THE TASK – Your task is to copy the stretch of lines in the records below that begins with the line containing "Instruction: Toggle camera" and ends with the line containing "Given: Click the question", exactly as written, with nothing added.
..............................
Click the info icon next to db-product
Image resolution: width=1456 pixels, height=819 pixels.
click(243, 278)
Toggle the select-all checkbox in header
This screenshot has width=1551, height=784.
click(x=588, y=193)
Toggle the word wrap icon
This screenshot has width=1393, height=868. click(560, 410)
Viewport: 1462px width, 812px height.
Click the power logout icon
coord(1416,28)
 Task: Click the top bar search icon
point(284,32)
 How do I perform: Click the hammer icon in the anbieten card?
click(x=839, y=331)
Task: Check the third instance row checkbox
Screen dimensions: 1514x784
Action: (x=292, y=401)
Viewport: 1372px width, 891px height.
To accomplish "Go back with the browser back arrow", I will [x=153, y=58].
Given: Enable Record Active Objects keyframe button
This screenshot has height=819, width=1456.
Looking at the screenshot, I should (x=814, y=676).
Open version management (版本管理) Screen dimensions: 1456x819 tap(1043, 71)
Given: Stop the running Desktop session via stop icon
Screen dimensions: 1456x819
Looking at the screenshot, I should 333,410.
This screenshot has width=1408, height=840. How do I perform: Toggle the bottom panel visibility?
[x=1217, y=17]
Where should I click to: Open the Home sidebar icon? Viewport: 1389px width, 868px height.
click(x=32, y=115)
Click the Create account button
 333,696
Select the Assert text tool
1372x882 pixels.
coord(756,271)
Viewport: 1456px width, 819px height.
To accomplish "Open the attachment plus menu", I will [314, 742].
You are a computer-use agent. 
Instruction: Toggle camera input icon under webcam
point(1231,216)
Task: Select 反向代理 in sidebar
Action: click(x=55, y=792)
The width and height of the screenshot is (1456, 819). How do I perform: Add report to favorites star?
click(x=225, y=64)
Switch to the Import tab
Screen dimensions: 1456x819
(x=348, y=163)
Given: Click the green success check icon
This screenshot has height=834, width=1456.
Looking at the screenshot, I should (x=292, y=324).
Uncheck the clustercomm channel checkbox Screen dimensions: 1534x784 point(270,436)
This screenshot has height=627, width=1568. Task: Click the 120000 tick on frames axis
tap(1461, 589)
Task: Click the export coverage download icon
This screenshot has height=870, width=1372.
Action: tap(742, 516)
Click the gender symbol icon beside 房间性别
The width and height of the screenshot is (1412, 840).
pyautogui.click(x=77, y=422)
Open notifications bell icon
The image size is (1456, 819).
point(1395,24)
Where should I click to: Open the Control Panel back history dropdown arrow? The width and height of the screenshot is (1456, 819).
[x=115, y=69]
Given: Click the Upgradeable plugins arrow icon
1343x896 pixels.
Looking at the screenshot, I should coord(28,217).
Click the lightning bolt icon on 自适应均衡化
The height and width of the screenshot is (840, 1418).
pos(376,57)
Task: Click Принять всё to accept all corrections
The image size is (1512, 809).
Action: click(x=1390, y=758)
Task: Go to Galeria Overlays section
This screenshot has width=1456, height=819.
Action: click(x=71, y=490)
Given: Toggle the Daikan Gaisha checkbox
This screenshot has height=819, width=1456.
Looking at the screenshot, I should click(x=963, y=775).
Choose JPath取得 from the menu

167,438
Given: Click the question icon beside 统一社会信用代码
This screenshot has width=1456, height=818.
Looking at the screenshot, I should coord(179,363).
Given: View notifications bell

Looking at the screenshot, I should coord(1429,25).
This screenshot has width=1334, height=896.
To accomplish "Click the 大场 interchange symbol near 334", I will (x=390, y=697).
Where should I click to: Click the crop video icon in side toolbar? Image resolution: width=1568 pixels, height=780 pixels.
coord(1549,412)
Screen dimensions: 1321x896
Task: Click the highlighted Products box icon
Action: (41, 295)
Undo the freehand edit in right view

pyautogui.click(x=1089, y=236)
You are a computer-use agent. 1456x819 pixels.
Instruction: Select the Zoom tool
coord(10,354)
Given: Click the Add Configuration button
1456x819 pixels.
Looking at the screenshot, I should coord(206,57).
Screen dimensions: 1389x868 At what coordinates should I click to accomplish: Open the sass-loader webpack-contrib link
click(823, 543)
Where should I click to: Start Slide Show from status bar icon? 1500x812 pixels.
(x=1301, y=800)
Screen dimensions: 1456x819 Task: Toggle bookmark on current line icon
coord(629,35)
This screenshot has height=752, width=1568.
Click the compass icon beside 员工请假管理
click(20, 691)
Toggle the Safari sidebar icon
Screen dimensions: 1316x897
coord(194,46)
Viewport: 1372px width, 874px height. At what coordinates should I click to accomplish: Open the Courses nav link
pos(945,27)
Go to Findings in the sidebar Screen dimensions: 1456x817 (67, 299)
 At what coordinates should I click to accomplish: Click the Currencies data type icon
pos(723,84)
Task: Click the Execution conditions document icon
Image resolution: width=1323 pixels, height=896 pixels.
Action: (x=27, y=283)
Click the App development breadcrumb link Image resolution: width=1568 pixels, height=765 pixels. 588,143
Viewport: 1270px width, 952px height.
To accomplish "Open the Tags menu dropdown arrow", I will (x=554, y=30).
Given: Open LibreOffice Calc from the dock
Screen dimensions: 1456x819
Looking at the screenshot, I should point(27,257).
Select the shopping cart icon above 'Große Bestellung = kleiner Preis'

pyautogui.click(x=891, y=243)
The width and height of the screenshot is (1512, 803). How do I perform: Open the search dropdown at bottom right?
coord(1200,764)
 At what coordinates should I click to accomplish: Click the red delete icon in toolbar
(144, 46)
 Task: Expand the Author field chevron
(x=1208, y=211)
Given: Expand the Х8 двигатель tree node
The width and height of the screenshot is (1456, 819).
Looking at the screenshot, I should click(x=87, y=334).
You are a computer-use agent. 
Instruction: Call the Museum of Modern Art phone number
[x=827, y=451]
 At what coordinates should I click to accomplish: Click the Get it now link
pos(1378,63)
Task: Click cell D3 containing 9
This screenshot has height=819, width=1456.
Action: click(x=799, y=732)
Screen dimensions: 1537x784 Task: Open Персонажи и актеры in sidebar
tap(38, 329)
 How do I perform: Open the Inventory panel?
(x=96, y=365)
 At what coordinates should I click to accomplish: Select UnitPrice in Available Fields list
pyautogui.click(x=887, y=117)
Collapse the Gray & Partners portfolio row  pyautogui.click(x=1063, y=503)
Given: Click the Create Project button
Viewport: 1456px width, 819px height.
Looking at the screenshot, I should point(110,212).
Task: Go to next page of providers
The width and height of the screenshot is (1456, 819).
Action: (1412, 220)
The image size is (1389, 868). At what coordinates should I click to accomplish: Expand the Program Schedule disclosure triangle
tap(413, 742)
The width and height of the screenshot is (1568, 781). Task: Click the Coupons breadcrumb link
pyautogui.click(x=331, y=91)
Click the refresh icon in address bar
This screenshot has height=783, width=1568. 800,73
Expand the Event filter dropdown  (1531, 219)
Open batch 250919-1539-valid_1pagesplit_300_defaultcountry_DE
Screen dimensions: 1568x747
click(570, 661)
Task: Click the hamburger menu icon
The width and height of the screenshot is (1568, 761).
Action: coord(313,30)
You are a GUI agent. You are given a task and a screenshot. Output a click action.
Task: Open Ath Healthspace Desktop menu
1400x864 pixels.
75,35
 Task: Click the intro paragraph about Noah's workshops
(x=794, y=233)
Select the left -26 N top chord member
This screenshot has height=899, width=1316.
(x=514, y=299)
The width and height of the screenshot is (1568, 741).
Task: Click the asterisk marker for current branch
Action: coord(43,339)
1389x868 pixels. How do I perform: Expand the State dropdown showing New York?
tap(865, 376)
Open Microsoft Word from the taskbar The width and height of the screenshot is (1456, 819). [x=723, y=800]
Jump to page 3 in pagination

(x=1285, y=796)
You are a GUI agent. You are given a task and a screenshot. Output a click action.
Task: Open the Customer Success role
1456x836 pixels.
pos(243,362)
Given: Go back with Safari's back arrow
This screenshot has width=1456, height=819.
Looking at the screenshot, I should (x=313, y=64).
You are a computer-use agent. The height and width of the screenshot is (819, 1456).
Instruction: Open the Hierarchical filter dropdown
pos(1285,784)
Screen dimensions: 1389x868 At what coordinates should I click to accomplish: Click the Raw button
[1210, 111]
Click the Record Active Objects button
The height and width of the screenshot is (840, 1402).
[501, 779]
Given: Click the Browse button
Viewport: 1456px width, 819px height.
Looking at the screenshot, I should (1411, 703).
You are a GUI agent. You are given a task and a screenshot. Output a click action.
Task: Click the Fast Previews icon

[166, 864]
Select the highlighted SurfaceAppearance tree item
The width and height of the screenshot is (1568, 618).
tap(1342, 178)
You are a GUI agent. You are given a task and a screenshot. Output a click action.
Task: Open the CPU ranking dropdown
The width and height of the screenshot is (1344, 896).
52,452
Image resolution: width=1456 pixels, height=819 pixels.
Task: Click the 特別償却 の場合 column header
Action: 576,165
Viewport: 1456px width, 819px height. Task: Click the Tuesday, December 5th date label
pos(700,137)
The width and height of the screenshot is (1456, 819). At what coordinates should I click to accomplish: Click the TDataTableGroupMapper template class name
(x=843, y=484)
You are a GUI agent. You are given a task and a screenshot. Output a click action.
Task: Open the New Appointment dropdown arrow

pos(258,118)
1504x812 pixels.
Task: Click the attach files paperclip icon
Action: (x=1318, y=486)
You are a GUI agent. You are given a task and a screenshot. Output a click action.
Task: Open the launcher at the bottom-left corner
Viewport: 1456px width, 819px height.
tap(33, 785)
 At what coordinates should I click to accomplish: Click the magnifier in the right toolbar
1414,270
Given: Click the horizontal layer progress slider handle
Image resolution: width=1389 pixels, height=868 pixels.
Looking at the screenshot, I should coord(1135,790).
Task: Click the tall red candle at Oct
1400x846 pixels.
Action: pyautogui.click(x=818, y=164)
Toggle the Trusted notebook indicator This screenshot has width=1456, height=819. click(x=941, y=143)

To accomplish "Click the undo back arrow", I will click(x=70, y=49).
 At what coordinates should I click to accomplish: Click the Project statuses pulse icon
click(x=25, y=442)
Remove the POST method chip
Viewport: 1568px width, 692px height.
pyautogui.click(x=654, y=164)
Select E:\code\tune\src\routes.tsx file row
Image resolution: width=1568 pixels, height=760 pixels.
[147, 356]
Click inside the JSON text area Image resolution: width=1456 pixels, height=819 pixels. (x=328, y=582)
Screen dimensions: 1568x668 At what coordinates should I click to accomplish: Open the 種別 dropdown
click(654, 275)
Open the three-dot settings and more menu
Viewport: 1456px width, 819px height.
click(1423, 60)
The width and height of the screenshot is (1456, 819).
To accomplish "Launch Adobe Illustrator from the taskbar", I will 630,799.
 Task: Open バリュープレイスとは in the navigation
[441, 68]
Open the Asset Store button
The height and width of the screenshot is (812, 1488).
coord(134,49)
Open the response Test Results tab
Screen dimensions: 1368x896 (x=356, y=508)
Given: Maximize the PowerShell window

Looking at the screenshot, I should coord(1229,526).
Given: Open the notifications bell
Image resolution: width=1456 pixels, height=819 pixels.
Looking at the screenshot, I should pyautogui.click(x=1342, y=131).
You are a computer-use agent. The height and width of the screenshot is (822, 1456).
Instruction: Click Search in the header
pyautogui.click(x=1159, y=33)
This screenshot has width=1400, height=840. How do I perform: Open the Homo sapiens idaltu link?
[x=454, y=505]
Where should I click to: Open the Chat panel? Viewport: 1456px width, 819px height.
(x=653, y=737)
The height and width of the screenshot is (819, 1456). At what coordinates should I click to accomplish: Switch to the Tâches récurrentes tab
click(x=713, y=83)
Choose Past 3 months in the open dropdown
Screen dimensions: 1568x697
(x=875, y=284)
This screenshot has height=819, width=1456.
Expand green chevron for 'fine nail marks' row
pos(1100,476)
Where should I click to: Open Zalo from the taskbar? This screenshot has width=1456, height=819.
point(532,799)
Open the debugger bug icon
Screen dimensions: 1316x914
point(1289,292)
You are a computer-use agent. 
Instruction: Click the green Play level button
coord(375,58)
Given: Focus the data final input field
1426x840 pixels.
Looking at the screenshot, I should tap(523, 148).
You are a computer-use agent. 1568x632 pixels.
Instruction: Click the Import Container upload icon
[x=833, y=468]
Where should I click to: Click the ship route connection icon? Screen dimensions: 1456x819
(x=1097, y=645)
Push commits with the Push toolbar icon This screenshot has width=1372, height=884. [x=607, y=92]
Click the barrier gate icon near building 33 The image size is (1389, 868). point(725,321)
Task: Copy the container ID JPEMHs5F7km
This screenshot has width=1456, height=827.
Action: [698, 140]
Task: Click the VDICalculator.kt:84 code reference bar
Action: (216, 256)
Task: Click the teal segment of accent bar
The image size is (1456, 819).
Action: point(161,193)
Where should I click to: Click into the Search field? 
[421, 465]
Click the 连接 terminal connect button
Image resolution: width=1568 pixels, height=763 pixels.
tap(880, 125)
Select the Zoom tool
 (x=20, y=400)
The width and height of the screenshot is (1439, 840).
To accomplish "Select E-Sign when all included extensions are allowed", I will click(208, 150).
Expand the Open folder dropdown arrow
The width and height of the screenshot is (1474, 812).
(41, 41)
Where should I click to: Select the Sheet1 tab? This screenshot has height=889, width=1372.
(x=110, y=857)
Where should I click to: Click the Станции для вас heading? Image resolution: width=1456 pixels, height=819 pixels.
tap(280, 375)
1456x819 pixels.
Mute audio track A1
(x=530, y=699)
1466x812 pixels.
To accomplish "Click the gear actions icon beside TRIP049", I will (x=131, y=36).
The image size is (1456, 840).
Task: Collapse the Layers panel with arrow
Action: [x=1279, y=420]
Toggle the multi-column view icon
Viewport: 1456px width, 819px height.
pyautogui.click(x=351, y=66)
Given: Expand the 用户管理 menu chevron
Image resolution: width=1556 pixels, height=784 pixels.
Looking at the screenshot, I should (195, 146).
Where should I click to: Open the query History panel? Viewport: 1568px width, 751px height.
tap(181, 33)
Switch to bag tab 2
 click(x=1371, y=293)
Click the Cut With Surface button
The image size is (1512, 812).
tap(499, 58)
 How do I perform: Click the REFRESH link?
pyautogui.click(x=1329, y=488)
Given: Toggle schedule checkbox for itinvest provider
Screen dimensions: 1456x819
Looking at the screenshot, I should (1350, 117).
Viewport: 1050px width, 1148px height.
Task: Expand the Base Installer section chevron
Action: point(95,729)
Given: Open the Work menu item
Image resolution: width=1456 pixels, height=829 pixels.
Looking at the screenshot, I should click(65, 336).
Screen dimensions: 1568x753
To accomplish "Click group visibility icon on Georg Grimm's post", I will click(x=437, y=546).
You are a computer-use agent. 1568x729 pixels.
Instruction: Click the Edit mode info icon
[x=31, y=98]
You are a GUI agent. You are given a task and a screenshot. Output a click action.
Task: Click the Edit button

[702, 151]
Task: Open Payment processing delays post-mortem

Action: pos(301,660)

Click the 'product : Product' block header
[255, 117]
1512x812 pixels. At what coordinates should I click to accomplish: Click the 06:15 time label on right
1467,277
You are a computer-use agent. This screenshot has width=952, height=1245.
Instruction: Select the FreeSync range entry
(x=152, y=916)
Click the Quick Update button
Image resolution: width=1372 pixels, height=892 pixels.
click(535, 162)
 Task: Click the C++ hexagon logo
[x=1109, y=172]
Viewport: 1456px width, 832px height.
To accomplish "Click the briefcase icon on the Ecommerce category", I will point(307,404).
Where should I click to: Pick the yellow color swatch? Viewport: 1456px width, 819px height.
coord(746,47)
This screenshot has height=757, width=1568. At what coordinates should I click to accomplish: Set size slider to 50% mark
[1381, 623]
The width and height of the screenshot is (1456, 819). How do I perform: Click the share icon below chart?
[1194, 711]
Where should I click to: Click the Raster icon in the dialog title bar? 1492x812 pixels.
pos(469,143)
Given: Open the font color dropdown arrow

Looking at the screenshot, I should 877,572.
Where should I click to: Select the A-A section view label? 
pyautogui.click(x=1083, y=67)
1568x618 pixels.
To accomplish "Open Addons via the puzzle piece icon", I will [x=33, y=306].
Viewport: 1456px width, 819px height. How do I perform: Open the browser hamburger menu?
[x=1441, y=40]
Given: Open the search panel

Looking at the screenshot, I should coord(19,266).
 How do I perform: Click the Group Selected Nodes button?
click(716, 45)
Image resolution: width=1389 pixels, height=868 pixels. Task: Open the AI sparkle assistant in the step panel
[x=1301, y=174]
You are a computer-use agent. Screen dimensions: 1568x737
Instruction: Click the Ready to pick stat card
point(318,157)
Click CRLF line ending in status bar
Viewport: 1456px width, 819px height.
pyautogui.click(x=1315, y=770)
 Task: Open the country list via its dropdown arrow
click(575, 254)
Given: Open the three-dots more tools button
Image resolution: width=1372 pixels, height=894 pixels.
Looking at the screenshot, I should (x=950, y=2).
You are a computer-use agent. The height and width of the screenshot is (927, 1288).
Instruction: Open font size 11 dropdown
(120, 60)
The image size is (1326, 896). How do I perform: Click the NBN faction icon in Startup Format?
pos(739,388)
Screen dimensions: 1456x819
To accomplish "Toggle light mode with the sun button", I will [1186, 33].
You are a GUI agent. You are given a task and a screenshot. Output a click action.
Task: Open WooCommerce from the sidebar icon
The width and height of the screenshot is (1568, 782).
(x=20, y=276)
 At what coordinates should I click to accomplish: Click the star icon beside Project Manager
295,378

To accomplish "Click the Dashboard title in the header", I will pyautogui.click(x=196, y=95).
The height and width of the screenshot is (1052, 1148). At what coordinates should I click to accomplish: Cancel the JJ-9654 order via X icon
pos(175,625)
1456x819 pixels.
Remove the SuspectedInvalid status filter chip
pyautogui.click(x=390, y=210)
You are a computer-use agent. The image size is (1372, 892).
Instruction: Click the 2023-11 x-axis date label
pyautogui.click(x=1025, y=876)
..............................
EXERCISE ANSWER –
Instruction: Toggle camera input icon under webcam
point(1231,216)
Task: Select 反向代理 in sidebar
Action: click(x=55, y=792)
The width and height of the screenshot is (1456, 819). How do I perform: Add report to favorites star?
click(x=225, y=64)
Switch to the Import tab
Screen dimensions: 1456x819
(x=348, y=163)
Given: Click the green success check icon
This screenshot has height=834, width=1456.
Looking at the screenshot, I should (x=292, y=324).
Uncheck the clustercomm channel checkbox Screen dimensions: 1534x784 point(270,436)
This screenshot has height=627, width=1568. Task: Click the 120000 tick on frames axis
tap(1461, 589)
Task: Click the export coverage download icon
This screenshot has height=870, width=1372.
Action: tap(742, 516)
Click the gender symbol icon beside 房间性别
The width and height of the screenshot is (1412, 840).
pyautogui.click(x=77, y=422)
Open notifications bell icon
The image size is (1456, 819).
point(1395,24)
Where should I click to: Open the Control Panel back history dropdown arrow? The width and height of the screenshot is (1456, 819).
[x=115, y=69]
Given: Click the Upgradeable plugins arrow icon
1343x896 pixels.
Looking at the screenshot, I should coord(28,217).
Click the lightning bolt icon on 自适应均衡化
The height and width of the screenshot is (840, 1418).
pos(376,57)
Task: Click Принять всё to accept all corrections
The image size is (1512, 809).
Action: click(x=1390, y=758)
Task: Go to Galeria Overlays section
This screenshot has width=1456, height=819.
Action: click(x=71, y=490)
Given: Toggle the Daikan Gaisha checkbox
This screenshot has height=819, width=1456.
Looking at the screenshot, I should click(x=963, y=775).
Choose JPath取得 from the menu

167,438
Given: Click the question icon beside 统一社会信用代码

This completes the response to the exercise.